У меня прекрасная теплая дача, там две тысячи томов книжек, и если с ними залечь на диван, да и еще смотреть «Однажды в Америке» или хороший матч «Барселоны», то можно и не встать. Но мне нужно что-то делать. Вот недавно, сдав анализ на COVID, провел в Международном Доме музыки премию Ани Политковской. Там в зале, прямо в креслах, установили большие фотографии убитых журналистов и правозащитников. Их набралось более трехсот. Я когда это увидел, то был в шоке, несмотря на весь свой телевизионный цинизм. Не ожидал, что за двадцать пять лет погибло столько людей из этих сфер. Мы с Аней Политковской очень много общались, а убили ее 7 октября, прямо на мой день рождения. Никогда не любил праздновать дни рождения, а с тех пор не люблю еще больше.
— Примеров, когда телеведущие остаются в кадре долгие годы, не так много, но они есть. Вы когда-нибудь стремились к такому профессиональному долголетию, как у Владимира Познера, например?

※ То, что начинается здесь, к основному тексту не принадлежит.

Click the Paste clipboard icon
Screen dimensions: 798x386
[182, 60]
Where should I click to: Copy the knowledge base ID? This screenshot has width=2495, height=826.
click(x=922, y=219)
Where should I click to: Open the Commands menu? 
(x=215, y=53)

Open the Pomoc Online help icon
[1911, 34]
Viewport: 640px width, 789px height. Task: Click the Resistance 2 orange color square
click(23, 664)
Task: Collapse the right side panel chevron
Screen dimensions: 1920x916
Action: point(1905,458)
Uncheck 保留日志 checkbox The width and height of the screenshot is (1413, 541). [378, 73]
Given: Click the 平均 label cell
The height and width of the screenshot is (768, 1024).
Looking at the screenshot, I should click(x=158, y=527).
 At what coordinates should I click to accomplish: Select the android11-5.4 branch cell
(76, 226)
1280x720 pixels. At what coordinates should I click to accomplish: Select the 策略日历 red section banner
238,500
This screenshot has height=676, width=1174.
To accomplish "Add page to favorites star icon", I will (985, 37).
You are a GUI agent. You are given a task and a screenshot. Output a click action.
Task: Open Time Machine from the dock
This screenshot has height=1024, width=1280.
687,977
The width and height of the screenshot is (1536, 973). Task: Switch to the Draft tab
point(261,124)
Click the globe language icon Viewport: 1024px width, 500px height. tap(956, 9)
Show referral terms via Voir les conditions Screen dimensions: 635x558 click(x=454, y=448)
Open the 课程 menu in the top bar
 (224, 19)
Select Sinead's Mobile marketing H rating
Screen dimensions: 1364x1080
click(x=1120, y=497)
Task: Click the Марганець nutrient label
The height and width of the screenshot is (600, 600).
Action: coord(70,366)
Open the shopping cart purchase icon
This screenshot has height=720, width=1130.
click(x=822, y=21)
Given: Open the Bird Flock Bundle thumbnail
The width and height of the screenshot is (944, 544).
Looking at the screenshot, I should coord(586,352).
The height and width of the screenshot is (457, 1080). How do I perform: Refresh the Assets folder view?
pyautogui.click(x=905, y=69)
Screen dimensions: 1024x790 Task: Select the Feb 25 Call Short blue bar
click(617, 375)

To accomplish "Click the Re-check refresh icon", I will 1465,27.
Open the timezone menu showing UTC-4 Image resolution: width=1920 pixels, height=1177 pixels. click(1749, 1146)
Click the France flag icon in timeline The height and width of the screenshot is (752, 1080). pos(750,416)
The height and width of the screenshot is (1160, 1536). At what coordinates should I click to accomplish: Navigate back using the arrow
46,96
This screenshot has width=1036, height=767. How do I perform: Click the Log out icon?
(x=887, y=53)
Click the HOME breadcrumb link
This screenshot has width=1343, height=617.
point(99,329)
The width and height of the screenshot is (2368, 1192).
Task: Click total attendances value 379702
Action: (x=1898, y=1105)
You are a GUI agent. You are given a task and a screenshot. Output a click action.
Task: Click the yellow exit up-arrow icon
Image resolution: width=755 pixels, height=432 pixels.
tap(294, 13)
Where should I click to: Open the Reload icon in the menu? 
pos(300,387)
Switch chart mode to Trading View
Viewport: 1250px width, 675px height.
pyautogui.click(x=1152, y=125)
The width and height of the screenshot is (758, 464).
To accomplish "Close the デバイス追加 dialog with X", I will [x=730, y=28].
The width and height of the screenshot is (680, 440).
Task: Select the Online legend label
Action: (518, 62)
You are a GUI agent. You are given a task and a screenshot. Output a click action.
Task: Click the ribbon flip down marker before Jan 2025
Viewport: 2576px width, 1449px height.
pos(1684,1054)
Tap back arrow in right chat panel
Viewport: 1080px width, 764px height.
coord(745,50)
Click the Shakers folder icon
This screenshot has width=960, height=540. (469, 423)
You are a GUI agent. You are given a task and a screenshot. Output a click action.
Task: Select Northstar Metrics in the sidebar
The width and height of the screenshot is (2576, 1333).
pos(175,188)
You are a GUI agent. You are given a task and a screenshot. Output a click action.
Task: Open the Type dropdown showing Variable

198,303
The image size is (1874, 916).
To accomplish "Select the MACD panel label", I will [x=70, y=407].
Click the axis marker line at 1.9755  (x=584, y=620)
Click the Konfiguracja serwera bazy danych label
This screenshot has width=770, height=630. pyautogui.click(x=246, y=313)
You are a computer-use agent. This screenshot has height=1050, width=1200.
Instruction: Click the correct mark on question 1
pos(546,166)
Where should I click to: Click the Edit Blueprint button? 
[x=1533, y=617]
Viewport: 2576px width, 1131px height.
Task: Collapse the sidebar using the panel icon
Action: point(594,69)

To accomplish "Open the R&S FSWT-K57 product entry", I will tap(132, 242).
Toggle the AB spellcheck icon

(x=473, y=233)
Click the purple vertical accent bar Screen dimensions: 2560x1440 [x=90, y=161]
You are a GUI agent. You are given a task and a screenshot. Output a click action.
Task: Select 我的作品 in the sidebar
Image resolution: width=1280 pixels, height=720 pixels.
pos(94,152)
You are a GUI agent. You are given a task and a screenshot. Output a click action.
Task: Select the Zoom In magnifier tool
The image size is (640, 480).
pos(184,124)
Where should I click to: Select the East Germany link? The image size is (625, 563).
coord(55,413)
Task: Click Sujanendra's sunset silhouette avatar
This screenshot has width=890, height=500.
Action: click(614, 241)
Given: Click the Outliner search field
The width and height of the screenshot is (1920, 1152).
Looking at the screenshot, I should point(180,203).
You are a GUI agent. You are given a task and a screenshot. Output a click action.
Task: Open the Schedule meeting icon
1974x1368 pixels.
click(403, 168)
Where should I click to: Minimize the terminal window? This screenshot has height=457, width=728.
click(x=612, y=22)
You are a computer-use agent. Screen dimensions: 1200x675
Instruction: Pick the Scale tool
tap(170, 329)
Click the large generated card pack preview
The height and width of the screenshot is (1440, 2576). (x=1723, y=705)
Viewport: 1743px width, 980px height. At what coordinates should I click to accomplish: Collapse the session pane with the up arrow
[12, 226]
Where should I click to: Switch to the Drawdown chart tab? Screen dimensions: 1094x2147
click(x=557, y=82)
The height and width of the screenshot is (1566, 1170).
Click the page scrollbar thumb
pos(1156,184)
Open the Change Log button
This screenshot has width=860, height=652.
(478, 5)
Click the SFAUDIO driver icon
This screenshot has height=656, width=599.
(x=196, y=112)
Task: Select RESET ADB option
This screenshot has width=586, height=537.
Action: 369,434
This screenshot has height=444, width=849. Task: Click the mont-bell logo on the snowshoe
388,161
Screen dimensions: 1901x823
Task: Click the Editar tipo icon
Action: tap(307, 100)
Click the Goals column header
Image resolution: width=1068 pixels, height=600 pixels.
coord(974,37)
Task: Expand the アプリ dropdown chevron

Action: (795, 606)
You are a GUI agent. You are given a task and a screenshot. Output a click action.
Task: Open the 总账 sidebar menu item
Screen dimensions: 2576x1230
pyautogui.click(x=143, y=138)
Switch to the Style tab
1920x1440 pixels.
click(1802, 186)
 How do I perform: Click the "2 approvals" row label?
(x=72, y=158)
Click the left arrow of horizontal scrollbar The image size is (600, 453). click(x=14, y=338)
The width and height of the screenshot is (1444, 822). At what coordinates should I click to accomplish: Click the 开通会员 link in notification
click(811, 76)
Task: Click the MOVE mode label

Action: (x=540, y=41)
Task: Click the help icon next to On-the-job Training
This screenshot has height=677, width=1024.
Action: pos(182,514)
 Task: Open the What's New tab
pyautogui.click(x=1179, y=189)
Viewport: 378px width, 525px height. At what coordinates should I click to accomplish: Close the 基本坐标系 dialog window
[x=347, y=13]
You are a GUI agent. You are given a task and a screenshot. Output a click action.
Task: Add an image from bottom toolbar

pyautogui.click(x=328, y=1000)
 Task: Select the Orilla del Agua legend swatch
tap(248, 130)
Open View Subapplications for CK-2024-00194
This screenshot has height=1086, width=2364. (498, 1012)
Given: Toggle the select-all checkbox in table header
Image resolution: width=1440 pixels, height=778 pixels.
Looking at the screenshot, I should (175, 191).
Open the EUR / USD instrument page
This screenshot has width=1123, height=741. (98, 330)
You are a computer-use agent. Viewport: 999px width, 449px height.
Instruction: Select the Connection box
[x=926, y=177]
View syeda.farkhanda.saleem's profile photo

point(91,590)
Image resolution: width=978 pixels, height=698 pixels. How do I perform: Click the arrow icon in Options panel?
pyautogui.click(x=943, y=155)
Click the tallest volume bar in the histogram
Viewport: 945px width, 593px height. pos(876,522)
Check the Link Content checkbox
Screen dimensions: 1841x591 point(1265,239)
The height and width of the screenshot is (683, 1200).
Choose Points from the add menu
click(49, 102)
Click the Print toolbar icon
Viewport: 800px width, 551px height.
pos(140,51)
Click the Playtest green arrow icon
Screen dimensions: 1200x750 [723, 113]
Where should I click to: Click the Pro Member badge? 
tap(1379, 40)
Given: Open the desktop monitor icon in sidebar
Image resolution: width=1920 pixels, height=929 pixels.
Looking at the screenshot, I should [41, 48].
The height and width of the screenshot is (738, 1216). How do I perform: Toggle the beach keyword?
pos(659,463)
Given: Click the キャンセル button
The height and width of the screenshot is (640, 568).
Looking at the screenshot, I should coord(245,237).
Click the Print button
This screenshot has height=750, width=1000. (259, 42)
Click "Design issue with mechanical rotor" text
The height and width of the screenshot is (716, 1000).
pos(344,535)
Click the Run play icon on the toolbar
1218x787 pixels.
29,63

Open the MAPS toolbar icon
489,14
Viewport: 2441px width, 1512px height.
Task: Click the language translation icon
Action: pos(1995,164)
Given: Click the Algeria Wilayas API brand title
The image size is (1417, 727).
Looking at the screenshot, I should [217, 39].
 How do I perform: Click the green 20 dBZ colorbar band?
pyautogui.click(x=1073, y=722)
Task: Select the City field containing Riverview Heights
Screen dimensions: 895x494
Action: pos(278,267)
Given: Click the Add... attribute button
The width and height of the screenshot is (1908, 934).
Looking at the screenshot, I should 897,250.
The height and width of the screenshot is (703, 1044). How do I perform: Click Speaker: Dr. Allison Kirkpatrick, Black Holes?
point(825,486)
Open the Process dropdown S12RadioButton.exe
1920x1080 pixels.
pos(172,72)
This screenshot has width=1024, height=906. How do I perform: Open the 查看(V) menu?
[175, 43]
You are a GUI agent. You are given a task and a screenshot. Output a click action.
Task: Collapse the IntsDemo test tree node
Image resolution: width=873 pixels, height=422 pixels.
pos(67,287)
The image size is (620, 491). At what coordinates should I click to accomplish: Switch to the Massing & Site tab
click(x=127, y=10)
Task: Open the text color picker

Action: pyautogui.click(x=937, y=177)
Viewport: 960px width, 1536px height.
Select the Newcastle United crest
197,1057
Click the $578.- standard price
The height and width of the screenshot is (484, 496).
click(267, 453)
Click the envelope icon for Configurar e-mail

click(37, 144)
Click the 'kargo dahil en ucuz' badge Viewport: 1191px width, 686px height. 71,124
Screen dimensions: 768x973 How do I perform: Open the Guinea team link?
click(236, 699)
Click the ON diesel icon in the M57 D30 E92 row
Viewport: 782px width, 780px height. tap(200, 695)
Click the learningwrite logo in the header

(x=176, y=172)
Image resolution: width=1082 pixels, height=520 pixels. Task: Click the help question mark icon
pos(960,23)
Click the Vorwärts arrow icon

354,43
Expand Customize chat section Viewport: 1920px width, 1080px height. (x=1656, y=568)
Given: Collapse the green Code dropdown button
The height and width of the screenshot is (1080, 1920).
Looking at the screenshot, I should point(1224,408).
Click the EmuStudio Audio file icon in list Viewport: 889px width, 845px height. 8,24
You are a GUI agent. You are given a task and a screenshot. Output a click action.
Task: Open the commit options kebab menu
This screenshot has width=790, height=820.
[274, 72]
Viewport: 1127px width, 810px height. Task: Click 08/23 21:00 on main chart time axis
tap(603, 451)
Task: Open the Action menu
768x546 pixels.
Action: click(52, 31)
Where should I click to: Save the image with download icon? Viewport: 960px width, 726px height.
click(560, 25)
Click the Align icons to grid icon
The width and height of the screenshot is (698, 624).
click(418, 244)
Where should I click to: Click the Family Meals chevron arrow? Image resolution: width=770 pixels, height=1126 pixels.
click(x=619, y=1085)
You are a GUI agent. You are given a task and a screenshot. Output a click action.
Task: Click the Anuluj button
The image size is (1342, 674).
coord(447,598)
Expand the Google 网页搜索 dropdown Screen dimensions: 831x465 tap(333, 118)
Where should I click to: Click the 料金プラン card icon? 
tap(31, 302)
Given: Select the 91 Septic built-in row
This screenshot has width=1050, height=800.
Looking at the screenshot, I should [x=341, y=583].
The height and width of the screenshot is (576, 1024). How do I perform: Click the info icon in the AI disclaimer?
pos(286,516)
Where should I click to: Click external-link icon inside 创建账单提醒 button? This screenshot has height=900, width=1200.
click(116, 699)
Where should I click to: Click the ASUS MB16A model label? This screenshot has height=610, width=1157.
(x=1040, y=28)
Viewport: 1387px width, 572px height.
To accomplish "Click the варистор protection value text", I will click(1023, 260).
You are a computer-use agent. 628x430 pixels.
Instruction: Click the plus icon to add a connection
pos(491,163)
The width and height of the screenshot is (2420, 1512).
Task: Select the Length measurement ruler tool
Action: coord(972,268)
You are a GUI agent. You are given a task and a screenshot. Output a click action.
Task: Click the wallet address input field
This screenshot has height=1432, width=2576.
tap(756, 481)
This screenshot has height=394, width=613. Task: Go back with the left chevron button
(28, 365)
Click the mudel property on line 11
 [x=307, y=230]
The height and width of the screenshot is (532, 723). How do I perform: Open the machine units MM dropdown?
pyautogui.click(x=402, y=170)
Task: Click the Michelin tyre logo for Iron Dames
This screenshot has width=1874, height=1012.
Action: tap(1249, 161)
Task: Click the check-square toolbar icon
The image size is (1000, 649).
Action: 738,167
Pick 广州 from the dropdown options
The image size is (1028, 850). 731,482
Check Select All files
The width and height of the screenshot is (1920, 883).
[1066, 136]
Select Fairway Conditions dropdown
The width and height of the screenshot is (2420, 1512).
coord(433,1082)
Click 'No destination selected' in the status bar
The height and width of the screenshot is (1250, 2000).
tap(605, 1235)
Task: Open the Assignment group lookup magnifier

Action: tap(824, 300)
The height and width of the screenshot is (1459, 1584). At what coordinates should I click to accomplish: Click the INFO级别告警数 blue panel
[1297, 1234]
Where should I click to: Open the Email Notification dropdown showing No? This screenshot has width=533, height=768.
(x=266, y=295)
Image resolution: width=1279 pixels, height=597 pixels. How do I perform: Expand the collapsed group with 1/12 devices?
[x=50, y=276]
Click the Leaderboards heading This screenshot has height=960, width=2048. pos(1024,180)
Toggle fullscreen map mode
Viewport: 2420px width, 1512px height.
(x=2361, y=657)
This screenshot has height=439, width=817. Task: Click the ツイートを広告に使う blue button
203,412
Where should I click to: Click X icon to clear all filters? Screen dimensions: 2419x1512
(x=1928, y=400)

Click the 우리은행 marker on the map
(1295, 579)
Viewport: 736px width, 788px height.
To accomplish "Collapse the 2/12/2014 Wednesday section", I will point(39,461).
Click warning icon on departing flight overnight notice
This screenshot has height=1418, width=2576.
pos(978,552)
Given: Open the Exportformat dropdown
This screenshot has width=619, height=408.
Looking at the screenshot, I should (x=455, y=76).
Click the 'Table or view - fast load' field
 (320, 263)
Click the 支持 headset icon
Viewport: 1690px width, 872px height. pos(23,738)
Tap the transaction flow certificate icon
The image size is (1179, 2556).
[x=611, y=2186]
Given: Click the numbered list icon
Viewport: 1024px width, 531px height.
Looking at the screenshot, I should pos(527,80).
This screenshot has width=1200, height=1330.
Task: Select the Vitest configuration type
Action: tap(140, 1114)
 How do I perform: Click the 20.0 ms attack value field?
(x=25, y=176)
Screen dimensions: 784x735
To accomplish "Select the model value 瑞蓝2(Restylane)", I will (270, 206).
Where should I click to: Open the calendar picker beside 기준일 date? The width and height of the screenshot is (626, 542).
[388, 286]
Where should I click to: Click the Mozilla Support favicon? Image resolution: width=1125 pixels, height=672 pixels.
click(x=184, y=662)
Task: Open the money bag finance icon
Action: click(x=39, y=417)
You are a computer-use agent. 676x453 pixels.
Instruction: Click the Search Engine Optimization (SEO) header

— Я вообще в кадре работать не люблю, мне больше нравится документалистика. Когда я начинал работать в новостях, то очень боялся. Мама-актриса мне как-то посоветовала перед эфиром прикусить кончик языка. Я так и сделал в программе «Время», но у меня кровь хлынула. Хорошо режиссер успел перевести камеру на дикторшу, пока я отплевывался кровью. Я очень долго побаивался: как это так, один в студии, стоят две камеры, и тебя все слышат и видят… Потом, конечно, прошло. А если речь о Познере, то меня восхищает, что все лучшее у него случилось уже после семидесяти лет, когда он поехал снимать фильмы по Америке и Европе. Но, конечно, нужно было суметь взять Урганта в качестве шофера.